A fresh icing on an old cake, “law new” is a marketing term embraced by many startups and law firm subsidiaries augmenting traditional legal services. These new legal services providers (ALSPs) are more than tech-enabled business processes; they are transforming the industry. They are doing this by changing the paradigm of how law is delivered. They are moving from legacy legal delivery models that focus on providers’ self-congratulatory awards and profit preservation to one where they focus on customer impact that generates high net promoter scores. They are leveraging data-driven, agile, cost-effective, practical and solutions-based approaches to once-bespoke legal matters.
This shift is being fueled by two principal sources: 1) large-scale legal buyer activism; and 2) corporate Goliaths with the branding, capital, know-how, customer-centricity, data mastery, tech platforms, and agile, multidisciplinary workforces that can disrupt the old-school law-firm model. This combination will create a law-based environment that is collaborative, transparent, accessible, affordable, efficient, data-backed and solutions-based. It will replace the bespoke, adversarial, slow, expensive and risky approach that has plagued the legal industry for too long.
New law will also include a level of collaboration that can’t be mastered by a single person, function, enterprise or stakeholder group. This collaboration will be enabled by platforms that are secure repositories of legal knowledge, expertise and experience. They will empower legal functions and their cross-functional enterprise colleagues to be proactive in identifying, eradicating, mitigating or extinguishing risk, and to seize significant value opportunities. This will drive significant business value for the enterprise, avoid costly litigation, free-up management to focus on other business opportunities, and enable global business integration.
In addition to regulating the encomienda system, the New Laws established protections and rights for Native Americans that Spaniards did not have themselves. They prohibited encomienda grants from being passed on via inheritance, and established a fierce defense of indigenous peoples.

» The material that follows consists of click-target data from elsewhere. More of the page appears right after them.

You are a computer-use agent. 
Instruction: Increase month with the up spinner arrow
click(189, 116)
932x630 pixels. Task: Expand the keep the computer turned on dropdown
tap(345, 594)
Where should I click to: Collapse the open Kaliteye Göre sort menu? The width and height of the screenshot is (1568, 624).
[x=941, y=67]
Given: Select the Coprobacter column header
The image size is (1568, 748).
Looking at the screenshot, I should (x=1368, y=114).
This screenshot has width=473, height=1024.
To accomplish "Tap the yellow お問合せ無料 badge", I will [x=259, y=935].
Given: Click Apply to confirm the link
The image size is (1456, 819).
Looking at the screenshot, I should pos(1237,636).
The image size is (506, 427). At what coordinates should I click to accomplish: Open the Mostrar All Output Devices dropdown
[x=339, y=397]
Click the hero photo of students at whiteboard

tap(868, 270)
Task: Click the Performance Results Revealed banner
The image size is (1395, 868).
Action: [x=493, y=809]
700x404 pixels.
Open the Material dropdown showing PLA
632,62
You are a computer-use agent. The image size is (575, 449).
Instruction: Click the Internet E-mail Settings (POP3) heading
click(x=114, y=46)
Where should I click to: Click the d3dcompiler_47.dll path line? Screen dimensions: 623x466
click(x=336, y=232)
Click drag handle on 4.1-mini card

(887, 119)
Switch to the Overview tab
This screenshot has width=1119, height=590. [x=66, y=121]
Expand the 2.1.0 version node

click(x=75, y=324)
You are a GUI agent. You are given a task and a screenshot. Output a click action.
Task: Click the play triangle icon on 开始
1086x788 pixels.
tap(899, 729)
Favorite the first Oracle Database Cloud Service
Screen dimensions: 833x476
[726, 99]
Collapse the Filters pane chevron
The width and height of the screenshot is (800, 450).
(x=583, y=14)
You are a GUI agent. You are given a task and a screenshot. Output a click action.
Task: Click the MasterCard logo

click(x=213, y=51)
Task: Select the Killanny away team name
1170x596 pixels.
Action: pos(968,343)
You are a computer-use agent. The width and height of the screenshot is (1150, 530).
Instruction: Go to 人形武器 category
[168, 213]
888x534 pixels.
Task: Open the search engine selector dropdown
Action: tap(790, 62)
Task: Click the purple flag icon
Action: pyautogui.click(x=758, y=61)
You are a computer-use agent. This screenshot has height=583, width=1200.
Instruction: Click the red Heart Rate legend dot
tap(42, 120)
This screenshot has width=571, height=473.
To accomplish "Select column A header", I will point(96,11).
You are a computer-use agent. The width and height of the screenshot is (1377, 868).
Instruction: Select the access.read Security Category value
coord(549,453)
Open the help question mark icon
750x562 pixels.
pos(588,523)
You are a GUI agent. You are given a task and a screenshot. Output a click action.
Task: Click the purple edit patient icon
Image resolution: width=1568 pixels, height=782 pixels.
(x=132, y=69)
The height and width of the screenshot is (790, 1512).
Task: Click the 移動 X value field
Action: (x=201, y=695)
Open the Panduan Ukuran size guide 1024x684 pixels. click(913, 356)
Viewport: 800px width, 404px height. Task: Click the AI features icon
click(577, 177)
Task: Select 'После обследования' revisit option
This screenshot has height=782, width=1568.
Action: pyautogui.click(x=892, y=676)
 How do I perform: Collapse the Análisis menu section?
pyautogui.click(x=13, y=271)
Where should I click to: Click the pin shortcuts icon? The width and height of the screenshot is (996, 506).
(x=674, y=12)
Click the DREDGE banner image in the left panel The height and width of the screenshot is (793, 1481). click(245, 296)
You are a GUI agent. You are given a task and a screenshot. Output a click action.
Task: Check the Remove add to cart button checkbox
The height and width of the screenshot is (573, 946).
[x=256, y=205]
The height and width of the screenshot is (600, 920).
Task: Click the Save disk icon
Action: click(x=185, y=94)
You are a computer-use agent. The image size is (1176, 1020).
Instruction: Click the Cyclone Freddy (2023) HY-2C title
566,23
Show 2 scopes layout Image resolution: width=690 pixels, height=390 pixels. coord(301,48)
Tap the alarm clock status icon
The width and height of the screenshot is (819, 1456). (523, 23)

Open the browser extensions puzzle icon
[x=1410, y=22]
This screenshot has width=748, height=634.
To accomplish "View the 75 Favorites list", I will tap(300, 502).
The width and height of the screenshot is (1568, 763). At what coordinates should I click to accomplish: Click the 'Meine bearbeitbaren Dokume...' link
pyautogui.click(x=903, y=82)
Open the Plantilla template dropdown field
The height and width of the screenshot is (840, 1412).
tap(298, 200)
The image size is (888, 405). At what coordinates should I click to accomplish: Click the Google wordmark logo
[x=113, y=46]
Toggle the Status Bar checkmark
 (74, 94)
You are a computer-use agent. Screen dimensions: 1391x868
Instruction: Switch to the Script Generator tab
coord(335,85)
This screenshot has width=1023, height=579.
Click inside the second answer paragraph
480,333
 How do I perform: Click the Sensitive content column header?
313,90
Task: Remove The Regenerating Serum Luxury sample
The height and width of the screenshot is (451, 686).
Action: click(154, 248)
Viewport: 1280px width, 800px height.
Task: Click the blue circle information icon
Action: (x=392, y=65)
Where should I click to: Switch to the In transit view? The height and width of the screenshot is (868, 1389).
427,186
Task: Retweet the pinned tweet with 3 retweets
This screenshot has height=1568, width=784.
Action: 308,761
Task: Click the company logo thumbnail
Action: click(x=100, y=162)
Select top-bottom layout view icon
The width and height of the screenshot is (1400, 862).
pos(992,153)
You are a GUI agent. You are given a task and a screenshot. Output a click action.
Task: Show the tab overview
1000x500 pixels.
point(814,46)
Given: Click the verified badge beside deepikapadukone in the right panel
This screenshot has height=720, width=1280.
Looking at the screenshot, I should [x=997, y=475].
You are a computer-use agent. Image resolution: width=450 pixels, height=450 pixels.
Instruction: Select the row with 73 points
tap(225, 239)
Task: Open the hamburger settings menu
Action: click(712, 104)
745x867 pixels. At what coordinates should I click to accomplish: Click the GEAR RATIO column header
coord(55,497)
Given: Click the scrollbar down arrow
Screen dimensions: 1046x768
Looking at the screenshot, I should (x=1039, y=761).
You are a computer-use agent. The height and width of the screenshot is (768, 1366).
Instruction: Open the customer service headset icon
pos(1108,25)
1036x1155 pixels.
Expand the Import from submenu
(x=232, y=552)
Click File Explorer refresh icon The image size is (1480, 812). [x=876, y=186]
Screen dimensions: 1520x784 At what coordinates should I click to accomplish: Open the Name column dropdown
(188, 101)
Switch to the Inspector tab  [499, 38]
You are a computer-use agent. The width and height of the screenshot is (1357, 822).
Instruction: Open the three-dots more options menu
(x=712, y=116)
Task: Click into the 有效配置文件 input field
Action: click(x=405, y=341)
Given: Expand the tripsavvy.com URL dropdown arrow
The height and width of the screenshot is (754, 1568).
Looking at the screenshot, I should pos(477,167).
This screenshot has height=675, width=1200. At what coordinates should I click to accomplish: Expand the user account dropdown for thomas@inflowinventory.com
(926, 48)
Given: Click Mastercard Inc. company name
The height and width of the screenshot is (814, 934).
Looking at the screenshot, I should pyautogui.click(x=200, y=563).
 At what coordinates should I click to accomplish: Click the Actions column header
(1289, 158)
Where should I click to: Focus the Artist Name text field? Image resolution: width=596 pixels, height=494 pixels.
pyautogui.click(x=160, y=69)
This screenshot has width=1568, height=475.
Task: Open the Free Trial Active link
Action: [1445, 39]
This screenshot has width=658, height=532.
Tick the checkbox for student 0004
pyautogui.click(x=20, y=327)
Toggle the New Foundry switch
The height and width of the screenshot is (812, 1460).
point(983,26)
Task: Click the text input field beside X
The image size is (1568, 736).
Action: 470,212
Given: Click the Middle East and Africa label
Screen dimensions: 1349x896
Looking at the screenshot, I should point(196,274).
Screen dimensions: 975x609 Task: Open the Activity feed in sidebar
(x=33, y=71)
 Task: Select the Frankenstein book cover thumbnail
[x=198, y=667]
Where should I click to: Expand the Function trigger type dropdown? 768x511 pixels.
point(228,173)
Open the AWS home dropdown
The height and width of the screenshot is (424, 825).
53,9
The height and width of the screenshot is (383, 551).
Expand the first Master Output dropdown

The next phase of law’s evolution is likely to involve the development and implementation of a technology platform that allows legal practitioners, “legal techies,” process/project managers, and data analysts to work collaboratively on real-world projects with customers or end users. This platform will allow them to share information, analyze legal and non-legal data, and provide insight on how to resolve complex issues in a timely fashion. It will be a key component of an overall strategy that is driven by the needs and expectations of customers and end users. This is the underlying principle that drove the creation of the original Codex. It will also guide the creation of the future of law.